PROVIDED RECORDS:
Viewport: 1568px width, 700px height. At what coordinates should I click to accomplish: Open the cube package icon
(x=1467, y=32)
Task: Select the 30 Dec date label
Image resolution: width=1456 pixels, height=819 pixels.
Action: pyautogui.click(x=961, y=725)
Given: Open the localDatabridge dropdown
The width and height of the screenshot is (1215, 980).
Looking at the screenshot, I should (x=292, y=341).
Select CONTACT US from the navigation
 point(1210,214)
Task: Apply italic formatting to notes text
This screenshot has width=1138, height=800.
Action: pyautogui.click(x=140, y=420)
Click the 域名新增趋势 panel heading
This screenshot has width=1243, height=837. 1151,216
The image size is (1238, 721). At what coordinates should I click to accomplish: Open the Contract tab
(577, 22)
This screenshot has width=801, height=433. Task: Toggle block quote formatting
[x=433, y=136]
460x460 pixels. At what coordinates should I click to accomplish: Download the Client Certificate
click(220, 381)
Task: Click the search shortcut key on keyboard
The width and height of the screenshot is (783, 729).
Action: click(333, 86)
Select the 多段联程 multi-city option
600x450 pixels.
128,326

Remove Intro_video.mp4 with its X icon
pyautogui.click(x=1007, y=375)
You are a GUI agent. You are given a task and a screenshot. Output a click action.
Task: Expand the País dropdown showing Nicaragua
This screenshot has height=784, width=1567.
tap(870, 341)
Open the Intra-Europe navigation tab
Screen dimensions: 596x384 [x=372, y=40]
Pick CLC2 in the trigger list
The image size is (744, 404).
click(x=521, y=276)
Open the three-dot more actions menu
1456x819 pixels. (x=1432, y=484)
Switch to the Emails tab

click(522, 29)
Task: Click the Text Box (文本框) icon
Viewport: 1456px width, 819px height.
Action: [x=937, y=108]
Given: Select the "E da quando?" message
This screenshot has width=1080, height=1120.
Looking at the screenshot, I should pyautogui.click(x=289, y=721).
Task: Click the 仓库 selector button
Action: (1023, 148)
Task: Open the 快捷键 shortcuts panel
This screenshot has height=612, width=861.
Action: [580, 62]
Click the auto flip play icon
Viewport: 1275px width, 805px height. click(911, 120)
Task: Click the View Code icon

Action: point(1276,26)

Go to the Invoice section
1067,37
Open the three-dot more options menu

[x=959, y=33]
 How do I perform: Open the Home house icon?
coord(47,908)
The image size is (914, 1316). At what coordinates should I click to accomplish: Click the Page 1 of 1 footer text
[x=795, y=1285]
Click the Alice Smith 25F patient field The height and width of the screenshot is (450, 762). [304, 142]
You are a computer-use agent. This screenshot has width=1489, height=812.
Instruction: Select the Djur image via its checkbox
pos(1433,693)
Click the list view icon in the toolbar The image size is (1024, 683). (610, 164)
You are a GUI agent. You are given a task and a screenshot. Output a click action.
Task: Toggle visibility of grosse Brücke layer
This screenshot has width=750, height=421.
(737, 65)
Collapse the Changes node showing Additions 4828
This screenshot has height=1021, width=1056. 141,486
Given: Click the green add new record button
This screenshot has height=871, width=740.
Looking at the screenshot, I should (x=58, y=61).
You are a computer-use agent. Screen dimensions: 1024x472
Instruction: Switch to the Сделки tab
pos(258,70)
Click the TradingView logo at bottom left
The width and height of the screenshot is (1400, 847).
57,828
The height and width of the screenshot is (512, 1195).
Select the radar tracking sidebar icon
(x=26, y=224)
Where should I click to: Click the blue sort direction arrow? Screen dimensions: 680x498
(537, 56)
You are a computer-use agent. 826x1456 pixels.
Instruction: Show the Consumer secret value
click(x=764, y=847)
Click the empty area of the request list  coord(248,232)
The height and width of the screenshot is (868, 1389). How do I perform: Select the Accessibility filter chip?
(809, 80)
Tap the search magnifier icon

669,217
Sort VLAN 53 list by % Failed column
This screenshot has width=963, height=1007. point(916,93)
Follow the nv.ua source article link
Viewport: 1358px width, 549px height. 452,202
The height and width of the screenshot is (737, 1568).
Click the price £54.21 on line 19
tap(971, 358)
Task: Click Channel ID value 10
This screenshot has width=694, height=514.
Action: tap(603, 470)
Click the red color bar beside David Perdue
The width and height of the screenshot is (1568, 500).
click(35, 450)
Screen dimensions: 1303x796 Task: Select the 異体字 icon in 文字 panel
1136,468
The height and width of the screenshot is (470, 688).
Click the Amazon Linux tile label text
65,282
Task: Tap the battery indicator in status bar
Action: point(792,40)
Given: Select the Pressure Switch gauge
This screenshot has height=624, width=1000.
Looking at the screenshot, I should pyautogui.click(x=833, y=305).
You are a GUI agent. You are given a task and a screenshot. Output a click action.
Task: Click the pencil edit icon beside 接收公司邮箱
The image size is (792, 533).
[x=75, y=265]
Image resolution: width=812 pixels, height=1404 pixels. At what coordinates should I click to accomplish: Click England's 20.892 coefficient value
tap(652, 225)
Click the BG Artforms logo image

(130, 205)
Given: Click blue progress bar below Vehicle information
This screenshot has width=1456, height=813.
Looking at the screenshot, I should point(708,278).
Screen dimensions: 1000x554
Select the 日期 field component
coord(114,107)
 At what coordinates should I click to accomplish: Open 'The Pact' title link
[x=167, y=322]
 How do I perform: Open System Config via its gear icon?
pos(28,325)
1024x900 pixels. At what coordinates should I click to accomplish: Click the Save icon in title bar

DIRECTION: Please convert every line of the records above into a Markdown table with the columns Row and Line, numbering each row and leaving out blank lines.

TASK OUTPUT:
| Row | Line |
|---|---|
| 1 | Viewport: 1568px width, 700px height. At what coordinates should I click to accomplish: Open the cube package icon |
| 2 | (x=1467, y=32) |
| 3 | Task: Select the 30 Dec date label |
| 4 | Image resolution: width=1456 pixels, height=819 pixels. |
| 5 | Action: pyautogui.click(x=961, y=725) |
| 6 | Given: Open the localDatabridge dropdown |
| 7 | The width and height of the screenshot is (1215, 980). |
| 8 | Looking at the screenshot, I should (x=292, y=341). |
| 9 | Select CONTACT US from the navigation |
| 10 |  point(1210,214) |
| 11 | Task: Apply italic formatting to notes text |
| 12 | This screenshot has width=1138, height=800. |
| 13 | Action: pyautogui.click(x=140, y=420) |
| 14 | Click the 域名新增趋势 panel heading |
| 15 | This screenshot has width=1243, height=837. 1151,216 |
| 16 | The image size is (1238, 721). At what coordinates should I click to accomplish: Open the Contract tab |
| 17 | (577, 22) |
| 18 | This screenshot has width=801, height=433. Task: Toggle block quote formatting |
| 19 | [x=433, y=136] |
| 20 | 460x460 pixels. At what coordinates should I click to accomplish: Download the Client Certificate |
| 21 | click(220, 381) |
| 22 | Task: Click the search shortcut key on keyboard |
| 23 | The width and height of the screenshot is (783, 729). |
| 24 | Action: click(333, 86) |
| 25 | Select the 多段联程 multi-city option |
| 26 | 600x450 pixels. |
| 27 | 128,326 |
| 28 | Remove Intro_video.mp4 with its X icon |
| 29 | pyautogui.click(x=1007, y=375) |
| 30 | You are a GUI agent. You are given a task and a screenshot. Output a click action. |
| 31 | Task: Expand the País dropdown showing Nicaragua |
| 32 | This screenshot has height=784, width=1567. |
| 33 | tap(870, 341) |
| 34 | Open the Intra-Europe navigation tab |
| 35 | Screen dimensions: 596x384 [x=372, y=40] |
| 36 | Pick CLC2 in the trigger list |
| 37 | The image size is (744, 404). |
| 38 | click(x=521, y=276) |
| 39 | Open the three-dot more actions menu |
| 40 | 1456x819 pixels. (x=1432, y=484) |
| 41 | Switch to the Emails tab |
| 42 | click(522, 29) |
| 43 | Task: Click the Text Box (文本框) icon |
| 44 | Viewport: 1456px width, 819px height. |
| 45 | Action: [x=937, y=108] |
| 46 | Given: Select the "E da quando?" message |
| 47 | This screenshot has width=1080, height=1120. |
| 48 | Looking at the screenshot, I should pyautogui.click(x=289, y=721). |
| 49 | Task: Click the 仓库 selector button |
| 50 | Action: (1023, 148) |
| 51 | Task: Open the 快捷键 shortcuts panel |
| 52 | This screenshot has height=612, width=861. |
| 53 | Action: [580, 62] |
| 54 | Click the auto flip play icon |
| 55 | Viewport: 1275px width, 805px height. click(911, 120) |
| 56 | Task: Click the View Code icon |
| 57 | Action: point(1276,26) |
| 58 | Go to the Invoice section |
| 59 | 1067,37 |
| 60 | Open the three-dot more options menu |
| 61 | [x=959, y=33] |
| 62 |  How do I perform: Open the Home house icon? |
| 63 | coord(47,908) |
| 64 | The image size is (914, 1316). At what coordinates should I click to accomplish: Click the Page 1 of 1 footer text |
| 65 | [x=795, y=1285] |
| 66 | Click the Alice Smith 25F patient field The height and width of the screenshot is (450, 762). [304, 142] |
| 67 | You are a computer-use agent. This screenshot has width=1489, height=812. |
| 68 | Instruction: Select the Djur image via its checkbox |
| 69 | pos(1433,693) |
| 70 | Click the list view icon in the toolbar The image size is (1024, 683). (610, 164) |
| 71 | You are a GUI agent. You are given a task and a screenshot. Output a click action. |
| 72 | Task: Toggle visibility of grosse Brücke layer |
| 73 | This screenshot has width=750, height=421. |
| 74 | (737, 65) |
| 75 | Collapse the Changes node showing Additions 4828 |
| 76 | This screenshot has height=1021, width=1056. 141,486 |
| 77 | Given: Click the green add new record button |
| 78 | This screenshot has height=871, width=740. |
| 79 | Looking at the screenshot, I should (x=58, y=61). |
| 80 | You are a computer-use agent. Screen dimensions: 1024x472 |
| 81 | Instruction: Switch to the Сделки tab |
| 82 | pos(258,70) |
| 83 | Click the TradingView logo at bottom left |
| 84 | The width and height of the screenshot is (1400, 847). |
| 85 | 57,828 |
| 86 | The height and width of the screenshot is (512, 1195). |
| 87 | Select the radar tracking sidebar icon |
| 88 | (x=26, y=224) |
| 89 | Where should I click to: Click the blue sort direction arrow? Screen dimensions: 680x498 |
| 90 | (537, 56) |
| 91 | You are a computer-use agent. 826x1456 pixels. |
| 92 | Instruction: Show the Consumer secret value |
| 93 | click(x=764, y=847) |
| 94 | Click the empty area of the request list  coord(248,232) |
| 95 | The height and width of the screenshot is (868, 1389). How do I perform: Select the Accessibility filter chip? |
| 96 | (809, 80) |
| 97 | Tap the search magnifier icon |
| 98 | 669,217 |
| 99 | Sort VLAN 53 list by % Failed column |
| 100 | This screenshot has width=963, height=1007. point(916,93) |
| 101 | Follow the nv.ua source article link |
| 102 | Viewport: 1358px width, 549px height. 452,202 |
| 103 | The height and width of the screenshot is (737, 1568). |
| 104 | Click the price £54.21 on line 19 |
| 105 | tap(971, 358) |
| 106 | Task: Click Channel ID value 10 |
| 107 | This screenshot has width=694, height=514. |
| 108 | Action: tap(603, 470) |
| 109 | Click the red color bar beside David Perdue |
| 110 | The width and height of the screenshot is (1568, 500). |
| 111 | click(35, 450) |
| 112 | Screen dimensions: 1303x796 Task: Select the 異体字 icon in 文字 panel |
| 113 | 1136,468 |
| 114 | The height and width of the screenshot is (470, 688). |
| 115 | Click the Amazon Linux tile label text |
| 116 | 65,282 |
| 117 | Task: Tap the battery indicator in status bar |
| 118 | Action: point(792,40) |
| 119 | Given: Select the Pressure Switch gauge |
| 120 | This screenshot has height=624, width=1000. |
| 121 | Looking at the screenshot, I should pyautogui.click(x=833, y=305). |
| 122 | You are a GUI agent. You are given a task and a screenshot. Output a click action. |
| 123 | Task: Click the pencil edit icon beside 接收公司邮箱 |
| 124 | The image size is (792, 533). |
| 125 | [x=75, y=265] |
| 126 | Image resolution: width=812 pixels, height=1404 pixels. At what coordinates should I click to accomplish: Click England's 20.892 coefficient value |
| 127 | tap(652, 225) |
| 128 | Click the BG Artforms logo image |
| 129 | (130, 205) |
| 130 | Given: Click blue progress bar below Vehicle information |
| 131 | This screenshot has width=1456, height=813. |
| 132 | Looking at the screenshot, I should point(708,278). |
| 133 | Screen dimensions: 1000x554 |
| 134 | Select the 日期 field component |
| 135 | coord(114,107) |
| 136 |  At what coordinates should I click to accomplish: Open 'The Pact' title link |
| 137 | [x=167, y=322] |
| 138 |  How do I perform: Open System Config via its gear icon? |
| 139 | pos(28,325) |
| 140 | 1024x900 pixels. At what coordinates should I click to accomplish: Click the Save icon in title bar |